Plasental yetmezlik her zaman sezaryen için bir gösterge değildir. Doğal doğum aşağıdaki koşullar altında gerçekleşebilir:

  • uygun obstetrik durum;
  • fetüsün ve annenin tatmin edici durumu;
  • Ultrason, Doppler, CTG'nin tatmin edici endikasyonları.
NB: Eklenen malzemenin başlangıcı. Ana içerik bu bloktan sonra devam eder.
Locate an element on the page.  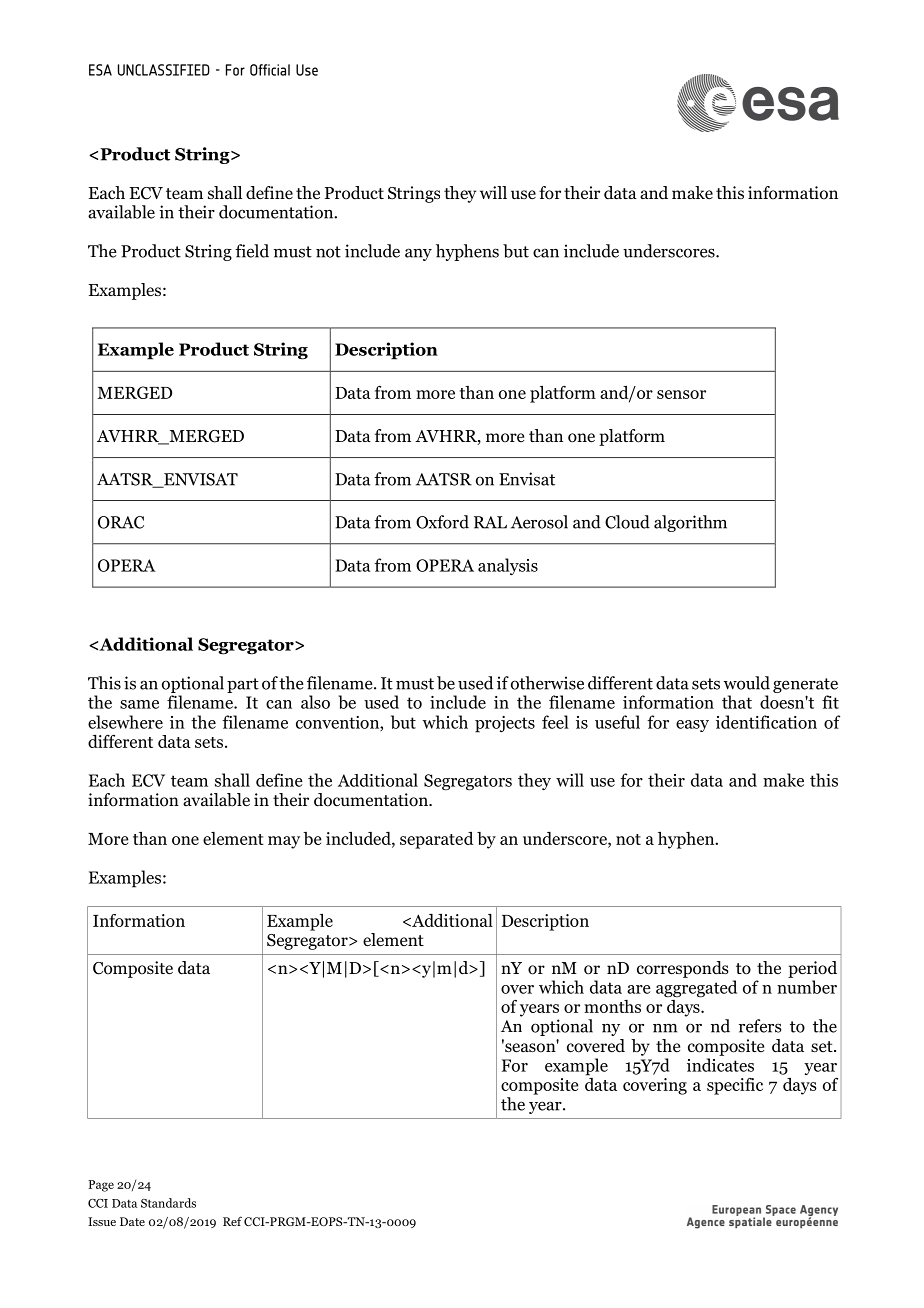
ORAC is located at coordinates (121, 522).
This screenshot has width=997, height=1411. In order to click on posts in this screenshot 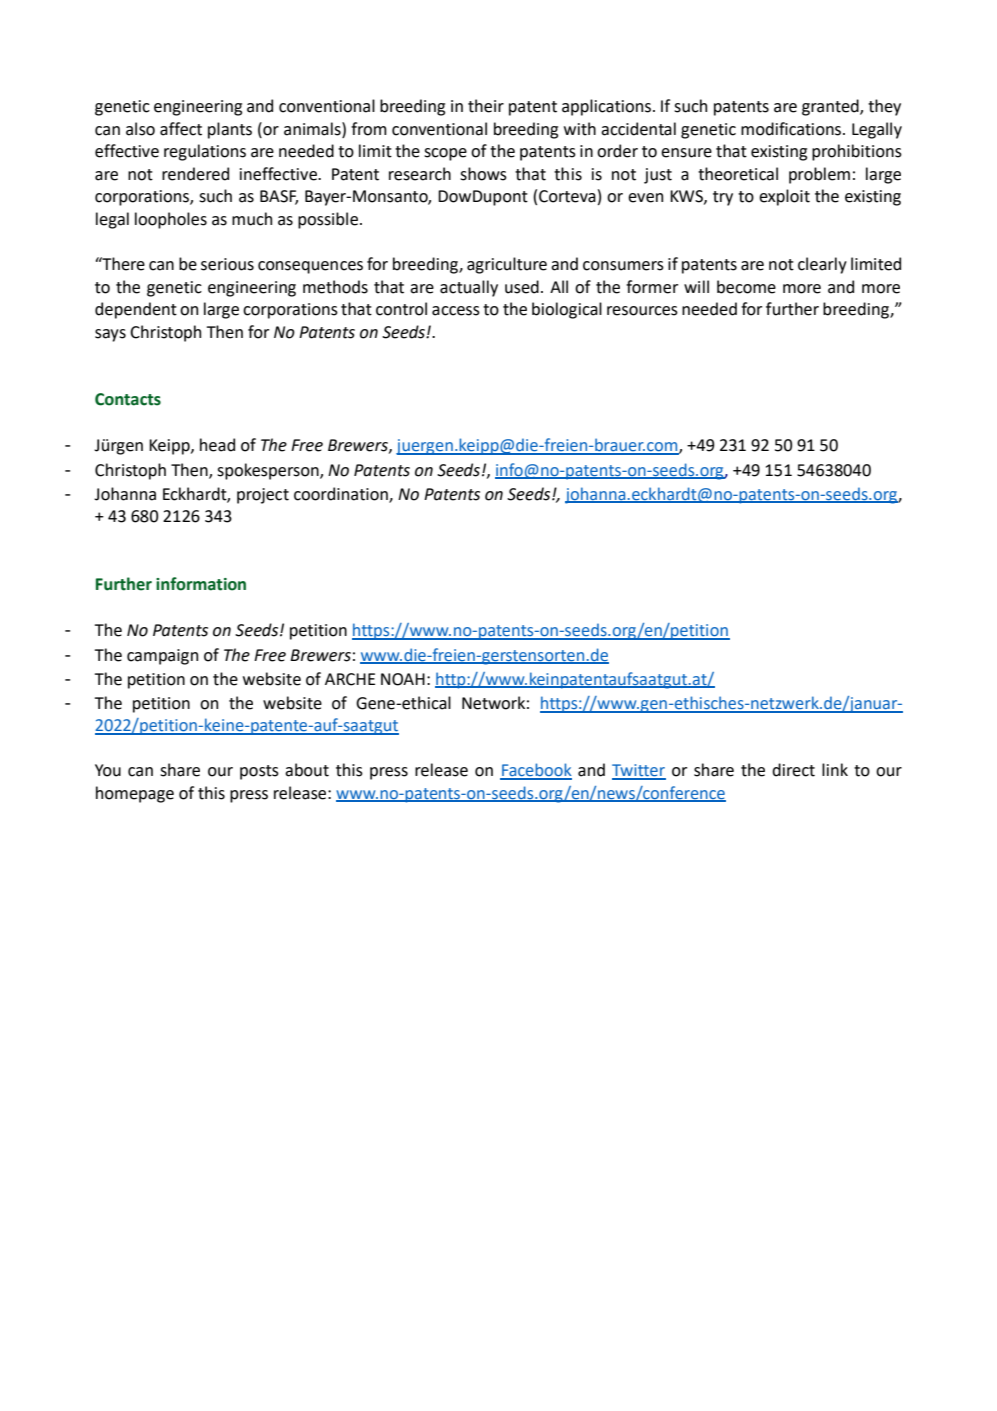, I will do `click(259, 772)`.
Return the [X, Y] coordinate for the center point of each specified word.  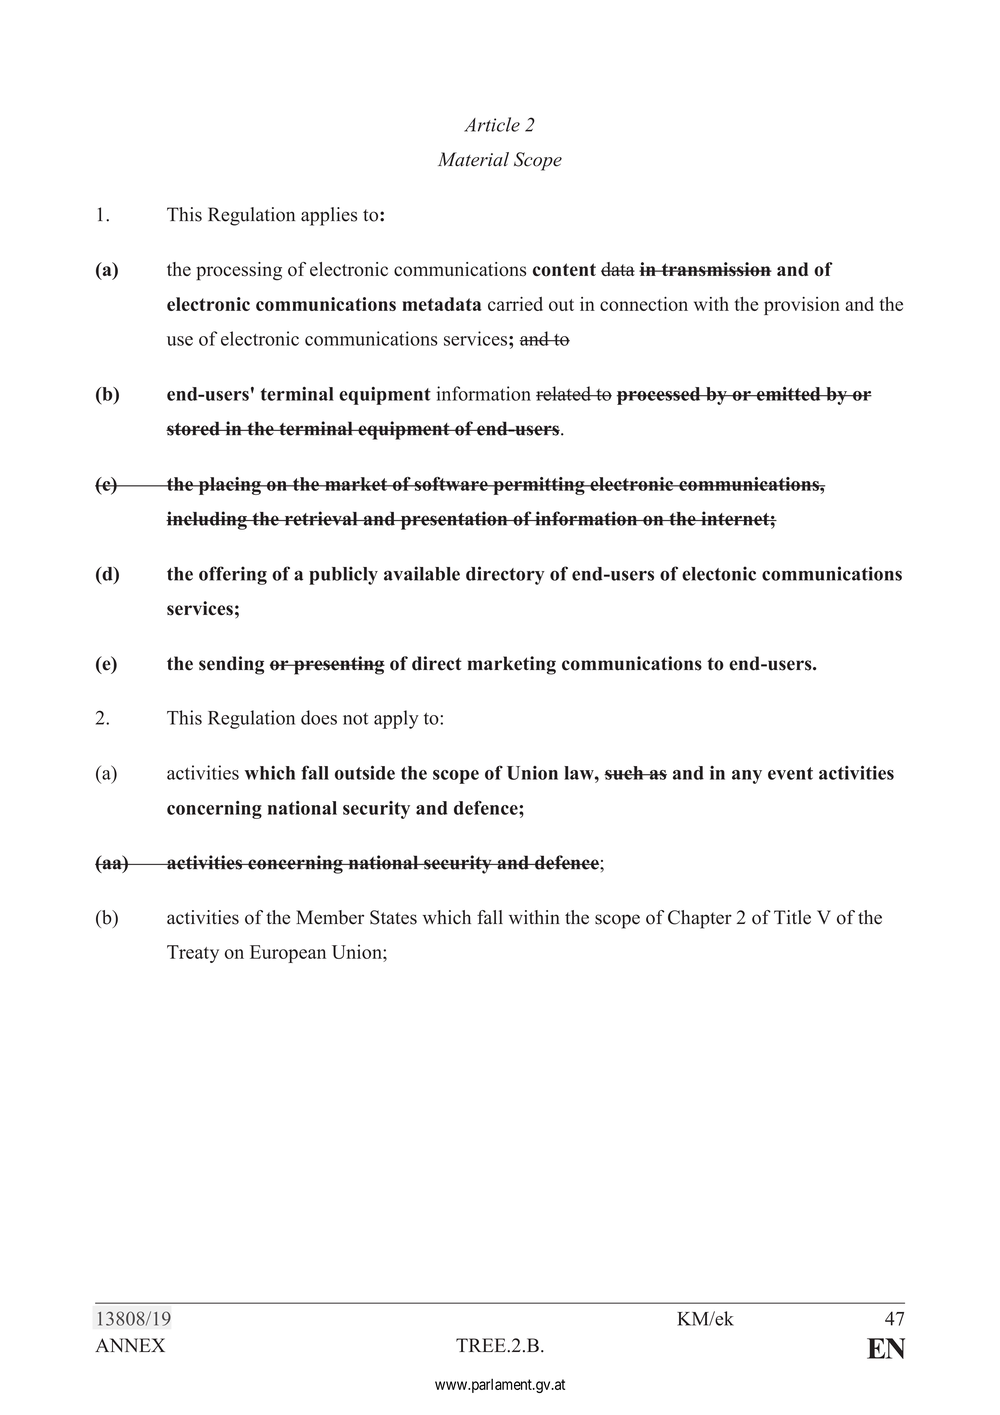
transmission [715, 269]
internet [735, 518]
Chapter [700, 919]
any [747, 777]
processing [239, 271]
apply [396, 719]
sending [231, 665]
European [288, 954]
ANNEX [130, 1345]
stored [194, 428]
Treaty [193, 954]
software [451, 484]
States [393, 917]
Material [473, 159]
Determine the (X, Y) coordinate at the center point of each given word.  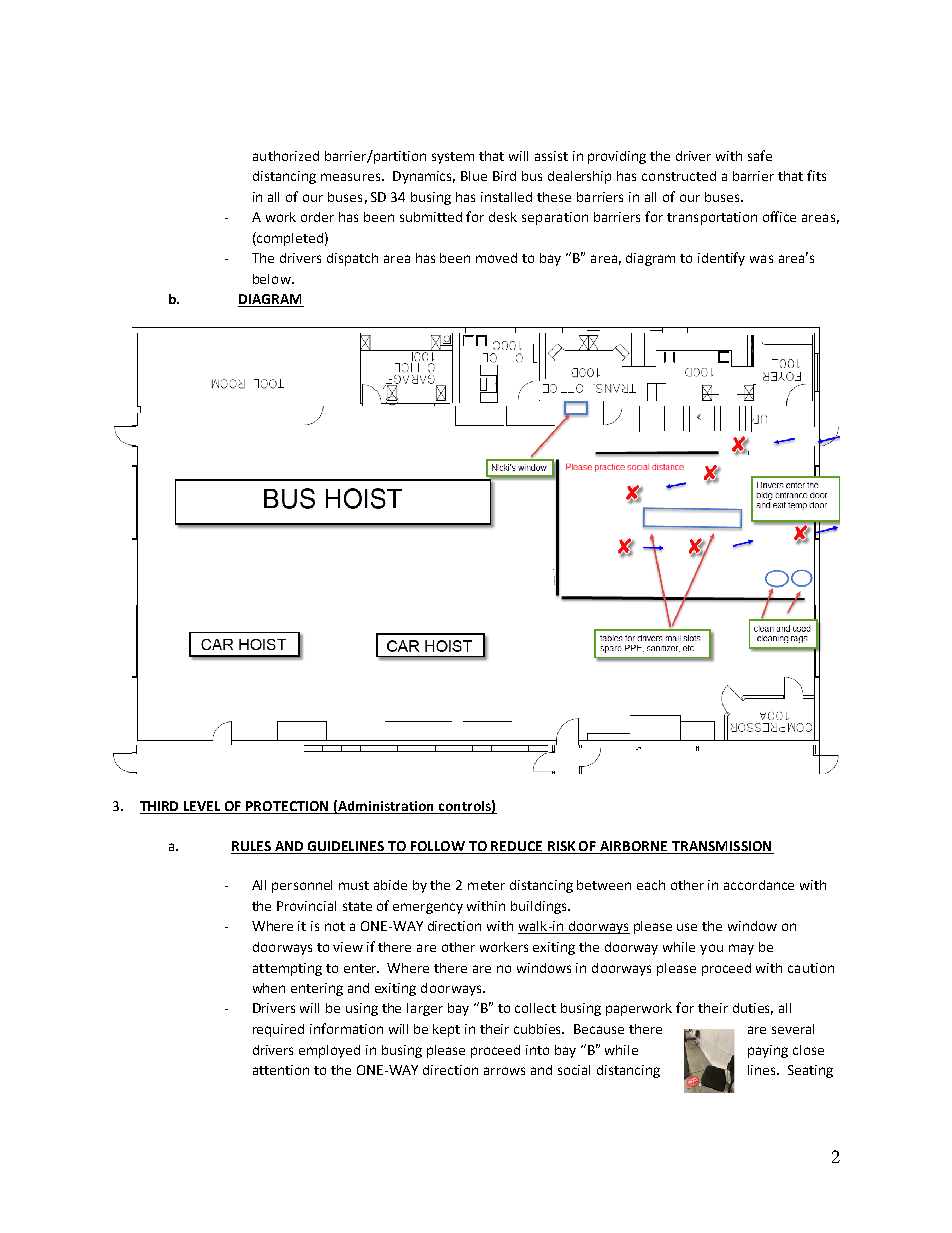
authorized (286, 156)
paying (768, 1051)
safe (760, 155)
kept (446, 1030)
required (278, 1030)
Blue (474, 176)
Doktor doğumun doğal yollardan olacağına karar verirse hamileye doğum indüksiyonu (amniyotomi, yosun, oksitosin vb.) yapılır.

Olası komplikasyonlar

FPN ile ortaya çıkabilecek komplikasyonlar:

  • fetal hipoksi (oksijen açlığı) en yaygın olanıdır;
  • gecikmiş fetal gelişim;
  • tam süreli doğum sırasında fetal prematürite belirtileri (örneğin, vücut ağırlığı 2000 g olan doğum);
  • yenidoğanın patolojileri (zatürre, sarılık) daha az yaygındır;
  • Fetal sinir sisteminde hasar (esas olarak birincil FPN ile), beynin oluşumu sırasında bozukluklar ortaya çıkar. Bu komplikasyon nadiren ortaya çıkar.

Fetoplasental yetmezliği olan hamile kadınlar sürekli olarak doktor tarafından izlenmeli, reçete edilen tüm ilaçları ve vitaminleri almalı, gerekli testleri yaptırmalı, ardından komplikasyon riski önemli ölçüde azalacaktır.

Tahmin etmek

Hafif fetoplasental yetmezlik ile prognoz olumludur.

FPN'nin önlenmesi:

  • kronik hastalıkların hamilelik öncesi tedavisi;
  • 12 haftaya kadar hamilelik kaydı;
  • bir kadın doğum uzmanı-jinekolog ile düzenli muayene ve konsültasyon;
  • vitamin almak;
  • kötü alışkanlıklardan vazgeçmek (sigara içmek, alkol almak).

    V.I. tarafından düzenlenen "Kadın doğum ve jinekolojide ayakta tedavi kılavuzu". Kulakova.

    "Kadın Doğum: Ulusal Bir Kılavuz", ed. E.K. Aylamazyan.